Ein Out-of-Memory-Fehler (OOM-Fehler) tritt auf, wenn ein Softwareprozess versucht, mehr Arbeitsspeicher (RAM oder Swap-Bereich) zuzuweisen, als das Betriebssystem oder die zugewiesene Speichergrenze bereitstellen kann. Obwohl dies primär ein Stabilitätsproblem darstellt, kann ein OOM-Fehler in sicherheitskritischen Kontexten als Denial-of-Service-Angriff (DoS) genutzt werden, indem ein Angreifer gezielt Ressourcen erschöpft, um essentielle Systemdienste lahmzulegen.
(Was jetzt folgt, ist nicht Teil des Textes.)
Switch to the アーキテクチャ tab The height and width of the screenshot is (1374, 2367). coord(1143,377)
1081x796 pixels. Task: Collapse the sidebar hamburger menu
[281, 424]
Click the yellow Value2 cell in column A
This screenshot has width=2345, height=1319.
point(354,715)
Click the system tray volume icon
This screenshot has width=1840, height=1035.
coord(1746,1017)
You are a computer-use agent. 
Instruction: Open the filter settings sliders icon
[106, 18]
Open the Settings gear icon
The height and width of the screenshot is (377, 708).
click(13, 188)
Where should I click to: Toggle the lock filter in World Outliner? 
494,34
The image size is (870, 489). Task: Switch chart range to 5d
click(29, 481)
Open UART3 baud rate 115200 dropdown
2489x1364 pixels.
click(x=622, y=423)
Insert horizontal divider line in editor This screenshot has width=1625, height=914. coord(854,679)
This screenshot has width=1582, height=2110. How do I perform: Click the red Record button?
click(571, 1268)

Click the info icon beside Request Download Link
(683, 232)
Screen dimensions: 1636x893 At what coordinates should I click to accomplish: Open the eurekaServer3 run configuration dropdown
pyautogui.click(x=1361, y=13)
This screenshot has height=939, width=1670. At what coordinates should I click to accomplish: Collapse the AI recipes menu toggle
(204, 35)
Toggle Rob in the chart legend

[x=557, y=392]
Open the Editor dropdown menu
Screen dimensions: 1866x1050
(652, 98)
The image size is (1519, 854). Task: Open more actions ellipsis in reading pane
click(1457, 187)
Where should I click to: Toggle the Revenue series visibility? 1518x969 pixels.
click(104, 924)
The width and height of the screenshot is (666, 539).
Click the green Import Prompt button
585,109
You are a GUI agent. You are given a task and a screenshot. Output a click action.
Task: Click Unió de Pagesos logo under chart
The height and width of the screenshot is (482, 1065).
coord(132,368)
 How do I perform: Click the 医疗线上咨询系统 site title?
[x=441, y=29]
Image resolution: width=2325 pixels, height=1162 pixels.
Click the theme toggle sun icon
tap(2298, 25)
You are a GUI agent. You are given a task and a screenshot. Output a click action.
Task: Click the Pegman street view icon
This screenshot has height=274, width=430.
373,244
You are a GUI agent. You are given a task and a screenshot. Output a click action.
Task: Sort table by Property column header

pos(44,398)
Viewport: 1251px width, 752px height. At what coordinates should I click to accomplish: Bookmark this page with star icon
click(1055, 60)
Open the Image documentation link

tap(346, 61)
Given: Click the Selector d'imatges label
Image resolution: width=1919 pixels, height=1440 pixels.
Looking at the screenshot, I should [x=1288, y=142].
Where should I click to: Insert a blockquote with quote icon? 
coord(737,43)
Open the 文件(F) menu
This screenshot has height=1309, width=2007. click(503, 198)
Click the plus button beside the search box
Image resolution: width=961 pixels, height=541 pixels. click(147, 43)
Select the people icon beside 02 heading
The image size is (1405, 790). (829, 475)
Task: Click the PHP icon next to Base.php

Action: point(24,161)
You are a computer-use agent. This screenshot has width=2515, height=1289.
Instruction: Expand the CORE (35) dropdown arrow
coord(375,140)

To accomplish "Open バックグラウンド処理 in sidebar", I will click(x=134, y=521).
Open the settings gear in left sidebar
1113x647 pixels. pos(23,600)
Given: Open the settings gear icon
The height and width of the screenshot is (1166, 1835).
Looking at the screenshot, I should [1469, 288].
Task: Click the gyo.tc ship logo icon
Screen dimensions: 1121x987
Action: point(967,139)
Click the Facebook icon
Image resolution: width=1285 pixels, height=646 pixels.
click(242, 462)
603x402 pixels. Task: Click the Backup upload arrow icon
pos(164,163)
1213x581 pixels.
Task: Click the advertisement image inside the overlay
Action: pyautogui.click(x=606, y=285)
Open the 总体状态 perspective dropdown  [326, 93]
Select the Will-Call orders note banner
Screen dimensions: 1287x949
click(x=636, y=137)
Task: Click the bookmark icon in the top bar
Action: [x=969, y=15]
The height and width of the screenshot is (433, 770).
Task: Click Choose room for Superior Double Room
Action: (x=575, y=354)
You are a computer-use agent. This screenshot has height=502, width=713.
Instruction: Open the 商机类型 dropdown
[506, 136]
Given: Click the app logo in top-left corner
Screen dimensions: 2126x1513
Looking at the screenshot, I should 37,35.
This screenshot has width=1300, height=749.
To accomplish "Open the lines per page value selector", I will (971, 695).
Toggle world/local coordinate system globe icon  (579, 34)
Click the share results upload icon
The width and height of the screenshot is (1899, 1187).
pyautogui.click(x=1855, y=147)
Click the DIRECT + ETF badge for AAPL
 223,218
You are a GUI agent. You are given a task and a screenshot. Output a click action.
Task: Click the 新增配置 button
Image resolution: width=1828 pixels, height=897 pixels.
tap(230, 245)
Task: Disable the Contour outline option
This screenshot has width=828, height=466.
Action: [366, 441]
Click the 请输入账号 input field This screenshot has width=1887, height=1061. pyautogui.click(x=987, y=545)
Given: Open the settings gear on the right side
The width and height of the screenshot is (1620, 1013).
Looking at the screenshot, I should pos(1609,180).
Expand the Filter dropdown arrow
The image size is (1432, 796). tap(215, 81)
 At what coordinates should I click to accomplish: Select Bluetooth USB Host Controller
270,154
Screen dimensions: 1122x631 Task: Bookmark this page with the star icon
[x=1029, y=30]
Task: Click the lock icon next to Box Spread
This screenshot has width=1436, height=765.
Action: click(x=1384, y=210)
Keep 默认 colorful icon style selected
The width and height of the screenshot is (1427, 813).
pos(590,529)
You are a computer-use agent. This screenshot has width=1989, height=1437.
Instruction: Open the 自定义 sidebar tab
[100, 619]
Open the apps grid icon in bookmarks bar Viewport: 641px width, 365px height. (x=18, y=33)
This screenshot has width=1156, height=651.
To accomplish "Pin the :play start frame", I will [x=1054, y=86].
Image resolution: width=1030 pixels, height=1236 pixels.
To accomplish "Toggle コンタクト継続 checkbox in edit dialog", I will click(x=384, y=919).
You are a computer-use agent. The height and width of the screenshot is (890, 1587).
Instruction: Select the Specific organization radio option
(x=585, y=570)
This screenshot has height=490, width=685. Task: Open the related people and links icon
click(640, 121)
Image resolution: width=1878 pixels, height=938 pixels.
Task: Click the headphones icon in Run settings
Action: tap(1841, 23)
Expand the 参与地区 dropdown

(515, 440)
Die Systemarchitektur muss Vorkehrungen treffen, um solche Zustände abzufangen und Prozesse kontrolliert zu beenden, anstatt das gesamte System instabil werden zu lassen.
Speicheranforderung
Die aktuelle oder prognostizierte Menge an volatilem Speicher, die ein Prozess für seine korrekte Funktion benötigt.
Abbruchstrategie
Die vom Betriebssystem oder der Laufzeitumgebung definierte Vorgehensweise, um auf Speichermangel zu reagieren, idealerweise durch das gezielte Beenden des verantwortlichen Prozesses.
Etymologie
Direkte Übernahme des englischen Fachbegriffs, der den Zustand beschreibt, in dem kein verfügbarer Speicher mehr vorhanden ist.